## PROBLEM STATEMENT
Copy out every line of the records below, word for word and in the same order.

## RECORDS FOR THIS TASK
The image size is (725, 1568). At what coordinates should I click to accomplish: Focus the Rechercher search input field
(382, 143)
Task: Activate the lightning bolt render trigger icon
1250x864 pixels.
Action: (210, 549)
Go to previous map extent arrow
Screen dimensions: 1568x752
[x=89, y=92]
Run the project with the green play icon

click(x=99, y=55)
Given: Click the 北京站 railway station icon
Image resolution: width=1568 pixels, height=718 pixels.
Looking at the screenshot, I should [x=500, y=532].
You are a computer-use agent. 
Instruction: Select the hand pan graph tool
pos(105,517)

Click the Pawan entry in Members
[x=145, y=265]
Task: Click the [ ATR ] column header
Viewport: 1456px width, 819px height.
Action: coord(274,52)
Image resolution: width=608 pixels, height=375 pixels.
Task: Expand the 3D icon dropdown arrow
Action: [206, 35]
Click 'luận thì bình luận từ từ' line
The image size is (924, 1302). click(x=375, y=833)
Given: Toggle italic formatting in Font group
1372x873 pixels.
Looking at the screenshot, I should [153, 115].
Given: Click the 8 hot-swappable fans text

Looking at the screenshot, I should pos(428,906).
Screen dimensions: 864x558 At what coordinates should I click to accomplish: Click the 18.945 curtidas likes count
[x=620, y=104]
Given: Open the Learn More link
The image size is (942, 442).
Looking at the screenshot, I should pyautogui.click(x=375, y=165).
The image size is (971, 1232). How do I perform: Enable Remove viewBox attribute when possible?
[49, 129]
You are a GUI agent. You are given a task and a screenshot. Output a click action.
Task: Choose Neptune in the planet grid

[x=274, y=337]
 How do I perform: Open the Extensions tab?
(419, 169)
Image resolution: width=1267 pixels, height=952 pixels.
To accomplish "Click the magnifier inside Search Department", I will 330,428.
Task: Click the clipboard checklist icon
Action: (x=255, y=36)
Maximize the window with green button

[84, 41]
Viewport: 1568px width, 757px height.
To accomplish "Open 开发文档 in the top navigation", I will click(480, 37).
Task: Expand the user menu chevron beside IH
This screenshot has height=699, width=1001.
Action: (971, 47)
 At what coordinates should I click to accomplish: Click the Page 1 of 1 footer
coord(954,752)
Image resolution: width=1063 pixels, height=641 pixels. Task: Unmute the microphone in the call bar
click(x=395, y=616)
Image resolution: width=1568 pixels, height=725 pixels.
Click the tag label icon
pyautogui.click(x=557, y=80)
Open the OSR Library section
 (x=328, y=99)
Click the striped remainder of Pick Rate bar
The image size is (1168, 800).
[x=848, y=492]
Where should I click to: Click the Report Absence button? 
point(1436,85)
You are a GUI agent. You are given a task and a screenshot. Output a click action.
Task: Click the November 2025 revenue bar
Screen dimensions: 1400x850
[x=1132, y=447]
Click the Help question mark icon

## ANSWER FOR THE TASK
The image size is (725, 1568). At what coordinates should I click to accomplish: Focus the Rechercher search input field
(382, 143)
Task: Activate the lightning bolt render trigger icon
1250x864 pixels.
Action: (210, 549)
Go to previous map extent arrow
Screen dimensions: 1568x752
[x=89, y=92]
Run the project with the green play icon

click(x=99, y=55)
Given: Click the 北京站 railway station icon
Image resolution: width=1568 pixels, height=718 pixels.
Looking at the screenshot, I should [x=500, y=532].
You are a computer-use agent. 
Instruction: Select the hand pan graph tool
pos(105,517)

Click the Pawan entry in Members
[x=145, y=265]
Task: Click the [ ATR ] column header
Viewport: 1456px width, 819px height.
Action: coord(274,52)
Image resolution: width=608 pixels, height=375 pixels.
Task: Expand the 3D icon dropdown arrow
Action: [206, 35]
Click 'luận thì bình luận từ từ' line
The image size is (924, 1302). click(x=375, y=833)
Given: Toggle italic formatting in Font group
1372x873 pixels.
Looking at the screenshot, I should [153, 115].
Given: Click the 8 hot-swappable fans text

Looking at the screenshot, I should pos(428,906).
Screen dimensions: 864x558 At what coordinates should I click to accomplish: Click the 18.945 curtidas likes count
[x=620, y=104]
Given: Open the Learn More link
The image size is (942, 442).
Looking at the screenshot, I should pyautogui.click(x=375, y=165).
The image size is (971, 1232). How do I perform: Enable Remove viewBox attribute when possible?
[49, 129]
You are a GUI agent. You are given a task and a screenshot. Output a click action.
Task: Choose Neptune in the planet grid

[x=274, y=337]
 How do I perform: Open the Extensions tab?
(419, 169)
Image resolution: width=1267 pixels, height=952 pixels.
To accomplish "Click the magnifier inside Search Department", I will 330,428.
Task: Click the clipboard checklist icon
Action: (x=255, y=36)
Maximize the window with green button

[84, 41]
Viewport: 1568px width, 757px height.
To accomplish "Open 开发文档 in the top navigation", I will click(480, 37).
Task: Expand the user menu chevron beside IH
This screenshot has height=699, width=1001.
Action: (971, 47)
 At what coordinates should I click to accomplish: Click the Page 1 of 1 footer
coord(954,752)
Image resolution: width=1063 pixels, height=641 pixels. Task: Unmute the microphone in the call bar
click(x=395, y=616)
Image resolution: width=1568 pixels, height=725 pixels.
Click the tag label icon
pyautogui.click(x=557, y=80)
Open the OSR Library section
 (x=328, y=99)
Click the striped remainder of Pick Rate bar
The image size is (1168, 800).
[x=848, y=492]
Where should I click to: Click the Report Absence button? 
point(1436,85)
You are a GUI agent. You are given a task and a screenshot. Output a click action.
Task: Click the November 2025 revenue bar
Screen dimensions: 1400x850
[x=1132, y=447]
Click the Help question mark icon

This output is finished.